Exercise material.
§ §

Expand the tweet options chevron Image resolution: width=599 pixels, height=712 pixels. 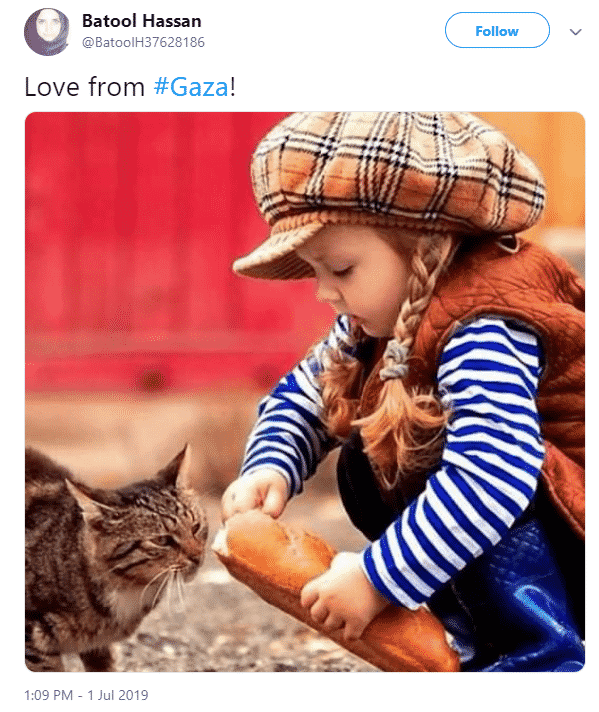pyautogui.click(x=575, y=32)
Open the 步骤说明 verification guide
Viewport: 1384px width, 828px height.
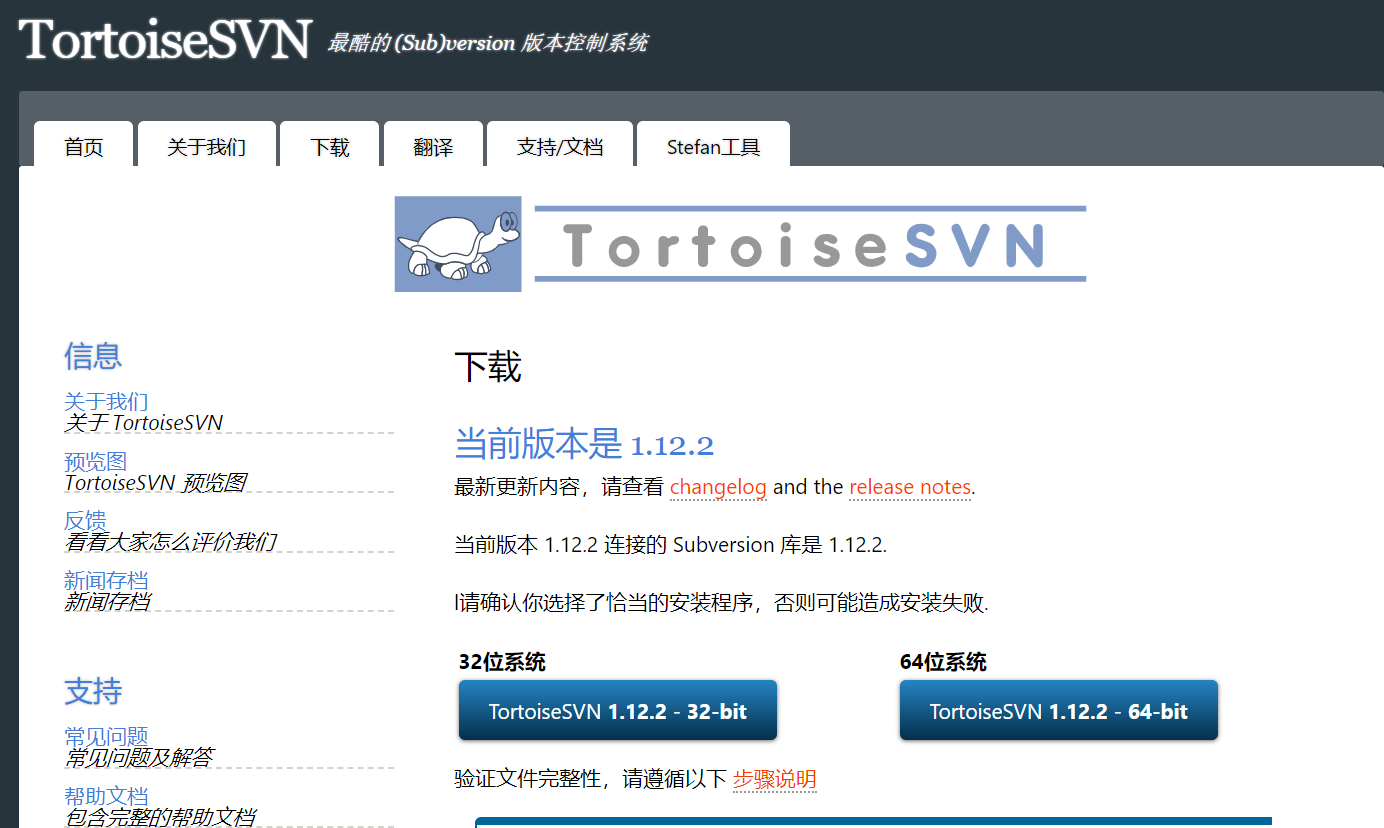775,779
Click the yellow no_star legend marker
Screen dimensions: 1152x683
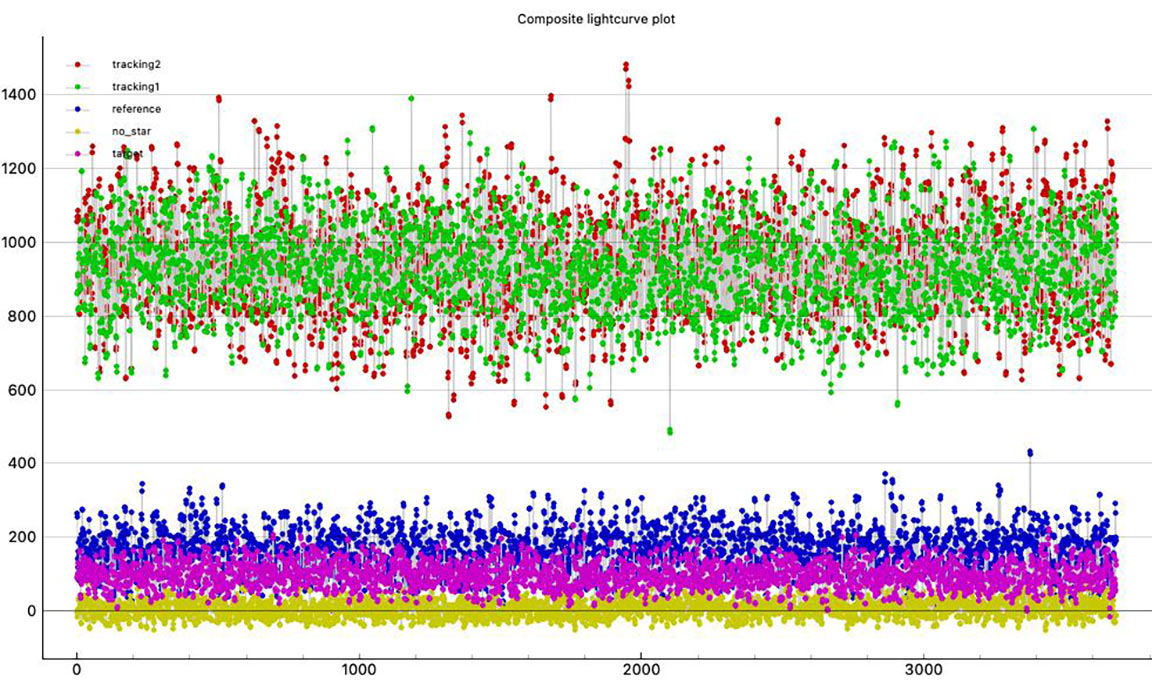point(78,131)
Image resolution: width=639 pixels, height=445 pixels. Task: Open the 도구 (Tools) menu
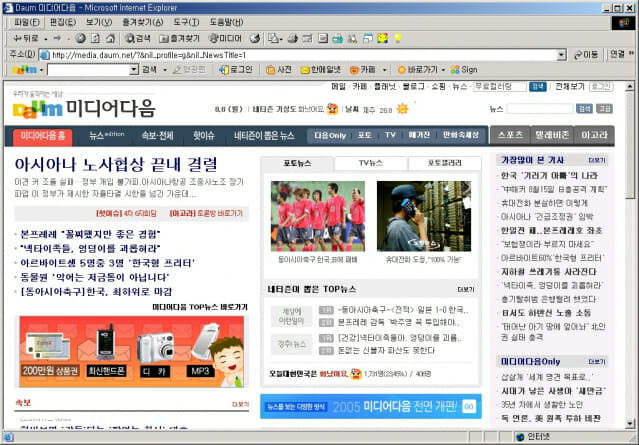point(186,21)
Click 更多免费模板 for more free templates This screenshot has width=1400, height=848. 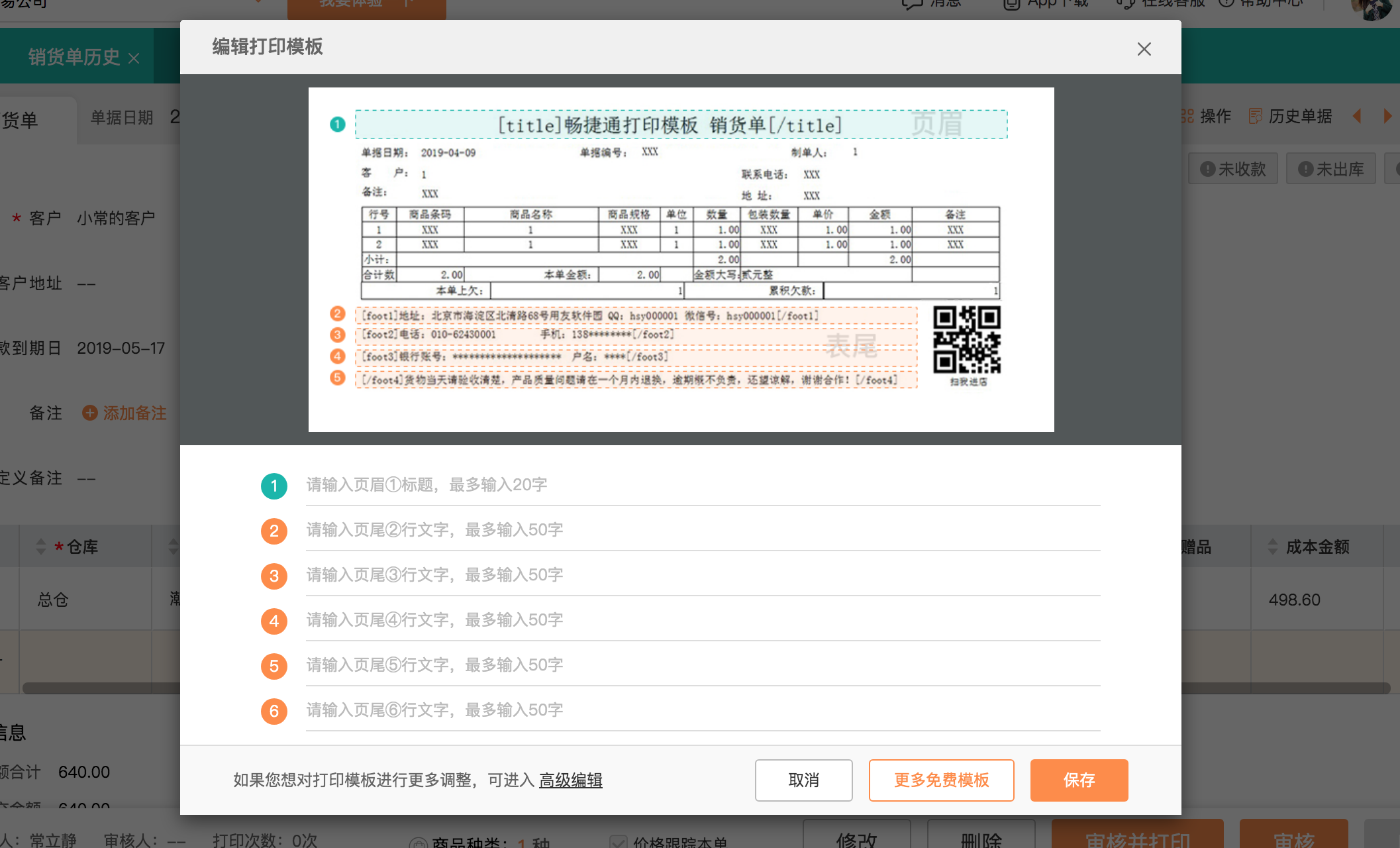tap(941, 779)
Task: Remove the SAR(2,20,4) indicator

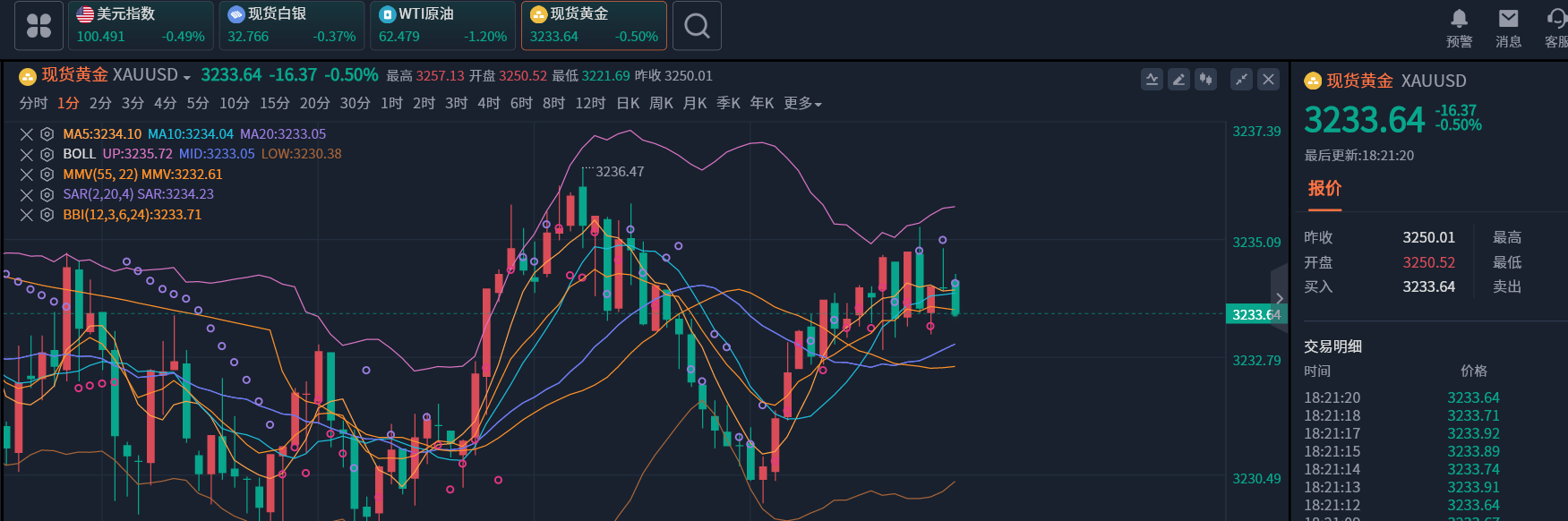Action: (x=27, y=194)

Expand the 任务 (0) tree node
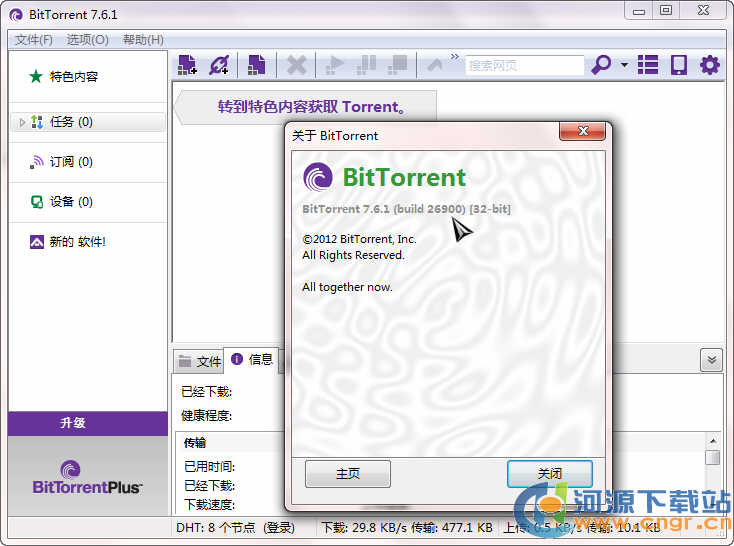coord(23,122)
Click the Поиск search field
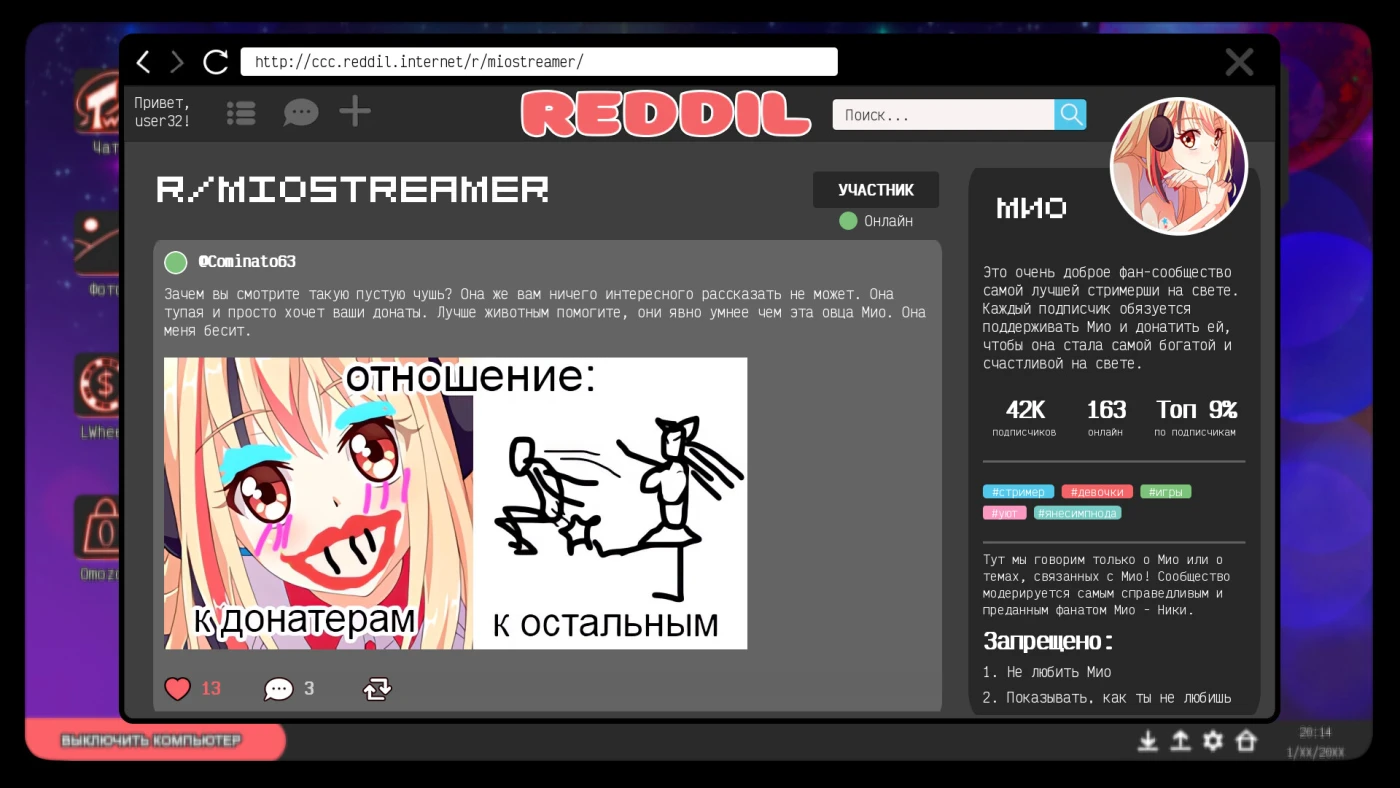This screenshot has width=1400, height=788. [x=942, y=115]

§ §

Your goal. Do not copy pictures. Restate exactly the lines from the one containing "Task: Remove the SAR(2,20,4) indicator" through the last line of the records.

Result below.
Task: Remove the SAR(2,20,4) indicator

Action: (x=27, y=194)

Expand the 任务 (0) tree node
coord(23,122)
Click the Поиск search field
This screenshot has width=1400, height=788. [x=942, y=115]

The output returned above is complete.